Konstantinos Parthenis (Greek: Κωνσταντίνος Παρθένης; 10 May 1878 – 25 July 1967) was a Greek painter. Born in Alexandria, part of the Greek community in Egypt, Parthenis broke with the Greek academic tradition of the 19th century and introduced modern elements together with traditional themes, like the figure of Christ, in his art.

== Life ==
Konstantinos Parthenis was born to an Italian mother and a Greek father in Alexandria. After a brief period of study in Italy, he studied from 1895 to 1903 at the Academy of Fine Arts Vienna under Karl Wilhelm Diefenbach. Parthenis belonged to the artistic group "Humanitas" that was founded in 1897 by Diefenbach on the "Himmelhof" in Ober Sankt Veit, and became the nucleus of the early alternative movement or life reform.
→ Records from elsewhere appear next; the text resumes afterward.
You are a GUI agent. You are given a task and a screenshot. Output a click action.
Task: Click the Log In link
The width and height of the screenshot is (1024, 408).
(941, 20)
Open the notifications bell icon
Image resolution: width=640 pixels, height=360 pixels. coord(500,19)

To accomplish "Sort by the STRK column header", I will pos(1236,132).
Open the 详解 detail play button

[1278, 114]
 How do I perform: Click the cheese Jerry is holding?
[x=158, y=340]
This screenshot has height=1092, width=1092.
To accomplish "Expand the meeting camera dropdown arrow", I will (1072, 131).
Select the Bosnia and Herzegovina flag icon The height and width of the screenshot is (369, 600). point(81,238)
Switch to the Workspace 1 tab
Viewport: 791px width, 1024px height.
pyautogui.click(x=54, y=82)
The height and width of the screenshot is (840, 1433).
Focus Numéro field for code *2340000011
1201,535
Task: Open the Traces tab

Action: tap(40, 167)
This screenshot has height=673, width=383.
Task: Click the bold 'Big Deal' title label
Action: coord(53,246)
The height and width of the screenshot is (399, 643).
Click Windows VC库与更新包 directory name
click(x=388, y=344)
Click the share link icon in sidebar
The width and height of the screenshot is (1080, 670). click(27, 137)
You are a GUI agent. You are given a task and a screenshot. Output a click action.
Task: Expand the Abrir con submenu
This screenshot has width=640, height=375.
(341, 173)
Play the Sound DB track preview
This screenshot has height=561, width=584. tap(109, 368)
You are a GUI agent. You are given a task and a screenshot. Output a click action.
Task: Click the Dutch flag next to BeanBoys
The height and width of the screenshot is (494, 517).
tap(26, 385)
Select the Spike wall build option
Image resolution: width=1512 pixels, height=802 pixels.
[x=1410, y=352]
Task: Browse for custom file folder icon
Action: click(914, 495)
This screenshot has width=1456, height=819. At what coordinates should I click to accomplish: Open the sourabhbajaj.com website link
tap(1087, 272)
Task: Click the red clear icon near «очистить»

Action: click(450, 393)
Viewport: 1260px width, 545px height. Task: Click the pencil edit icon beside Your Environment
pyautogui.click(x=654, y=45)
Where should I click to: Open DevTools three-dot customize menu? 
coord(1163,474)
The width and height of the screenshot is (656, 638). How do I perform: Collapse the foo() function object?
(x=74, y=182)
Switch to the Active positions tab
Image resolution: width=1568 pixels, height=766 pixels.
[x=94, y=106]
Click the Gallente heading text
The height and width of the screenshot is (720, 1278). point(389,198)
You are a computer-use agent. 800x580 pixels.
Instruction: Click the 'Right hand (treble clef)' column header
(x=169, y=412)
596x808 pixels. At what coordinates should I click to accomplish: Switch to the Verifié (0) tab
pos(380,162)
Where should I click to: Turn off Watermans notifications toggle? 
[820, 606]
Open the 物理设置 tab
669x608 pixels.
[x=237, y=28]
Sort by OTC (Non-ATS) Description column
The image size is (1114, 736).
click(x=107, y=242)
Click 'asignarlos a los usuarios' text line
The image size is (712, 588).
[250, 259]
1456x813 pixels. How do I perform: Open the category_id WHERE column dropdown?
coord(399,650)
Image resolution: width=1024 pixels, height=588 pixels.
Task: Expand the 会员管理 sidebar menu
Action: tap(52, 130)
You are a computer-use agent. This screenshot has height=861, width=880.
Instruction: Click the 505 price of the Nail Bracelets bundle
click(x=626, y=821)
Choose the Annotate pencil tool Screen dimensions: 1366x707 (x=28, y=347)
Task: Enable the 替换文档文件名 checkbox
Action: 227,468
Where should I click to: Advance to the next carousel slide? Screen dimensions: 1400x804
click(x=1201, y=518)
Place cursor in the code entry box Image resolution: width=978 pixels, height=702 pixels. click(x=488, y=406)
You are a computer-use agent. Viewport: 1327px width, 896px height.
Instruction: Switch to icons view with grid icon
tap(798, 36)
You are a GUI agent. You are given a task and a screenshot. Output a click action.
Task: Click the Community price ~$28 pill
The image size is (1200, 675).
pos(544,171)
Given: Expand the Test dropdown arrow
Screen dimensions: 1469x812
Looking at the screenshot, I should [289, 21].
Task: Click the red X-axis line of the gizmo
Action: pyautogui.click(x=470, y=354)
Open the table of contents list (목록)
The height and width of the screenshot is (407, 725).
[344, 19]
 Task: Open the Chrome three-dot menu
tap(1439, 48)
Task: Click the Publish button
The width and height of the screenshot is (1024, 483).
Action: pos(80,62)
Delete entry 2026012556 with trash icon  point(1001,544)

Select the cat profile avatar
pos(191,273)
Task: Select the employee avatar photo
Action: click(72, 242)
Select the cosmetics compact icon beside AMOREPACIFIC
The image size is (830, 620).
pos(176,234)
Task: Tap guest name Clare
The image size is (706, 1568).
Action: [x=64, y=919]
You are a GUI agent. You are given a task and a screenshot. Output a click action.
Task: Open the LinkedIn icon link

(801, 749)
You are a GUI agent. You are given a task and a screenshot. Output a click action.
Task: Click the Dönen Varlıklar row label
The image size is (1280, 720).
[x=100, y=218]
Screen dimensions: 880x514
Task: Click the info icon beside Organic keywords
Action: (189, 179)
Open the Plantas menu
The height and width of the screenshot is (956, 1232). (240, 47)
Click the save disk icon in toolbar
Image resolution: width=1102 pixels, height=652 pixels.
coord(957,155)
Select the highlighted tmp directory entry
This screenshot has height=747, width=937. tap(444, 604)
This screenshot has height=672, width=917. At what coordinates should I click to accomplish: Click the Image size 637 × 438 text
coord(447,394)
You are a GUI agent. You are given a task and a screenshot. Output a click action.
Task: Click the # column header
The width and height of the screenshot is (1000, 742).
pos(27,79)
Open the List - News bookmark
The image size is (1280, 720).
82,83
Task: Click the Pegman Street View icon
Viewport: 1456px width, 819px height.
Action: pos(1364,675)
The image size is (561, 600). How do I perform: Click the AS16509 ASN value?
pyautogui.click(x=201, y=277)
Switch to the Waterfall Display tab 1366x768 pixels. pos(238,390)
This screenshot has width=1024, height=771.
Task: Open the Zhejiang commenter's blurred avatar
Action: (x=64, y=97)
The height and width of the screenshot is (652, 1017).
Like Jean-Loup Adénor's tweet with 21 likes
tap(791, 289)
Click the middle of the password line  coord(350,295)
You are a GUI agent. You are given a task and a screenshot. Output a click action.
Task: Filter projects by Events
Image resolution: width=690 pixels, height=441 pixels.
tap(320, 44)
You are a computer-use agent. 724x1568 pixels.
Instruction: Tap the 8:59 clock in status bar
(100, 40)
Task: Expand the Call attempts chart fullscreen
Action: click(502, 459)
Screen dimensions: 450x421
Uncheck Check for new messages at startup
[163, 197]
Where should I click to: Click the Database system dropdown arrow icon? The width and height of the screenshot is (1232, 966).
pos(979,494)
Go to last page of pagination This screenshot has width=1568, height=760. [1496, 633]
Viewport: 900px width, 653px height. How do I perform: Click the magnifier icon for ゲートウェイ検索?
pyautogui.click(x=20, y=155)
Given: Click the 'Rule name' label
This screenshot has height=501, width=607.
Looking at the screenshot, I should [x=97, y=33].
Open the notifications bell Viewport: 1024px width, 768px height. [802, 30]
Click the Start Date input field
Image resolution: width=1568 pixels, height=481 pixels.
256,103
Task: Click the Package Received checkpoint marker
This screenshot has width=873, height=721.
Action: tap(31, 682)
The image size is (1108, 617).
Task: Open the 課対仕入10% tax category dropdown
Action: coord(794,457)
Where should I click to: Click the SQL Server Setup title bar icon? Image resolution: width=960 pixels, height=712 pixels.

Parthenis also took music lessons at the same time at the Vienna Conservatory. His first solo exhibition was in Boehm Künstlerhaus in 1899. After his studies in Vienna, he moved to Paris in 1903, and then he lived in Greece, where he worked as an icon painter. In 1907, he painted out the George's Church in Vienna. he was active as an icon painter of deep religiosity but also characterized by a fraction to traditional icon painting. After his participation in the Venice Biennale in 1938, the Italian government acquired one of his works.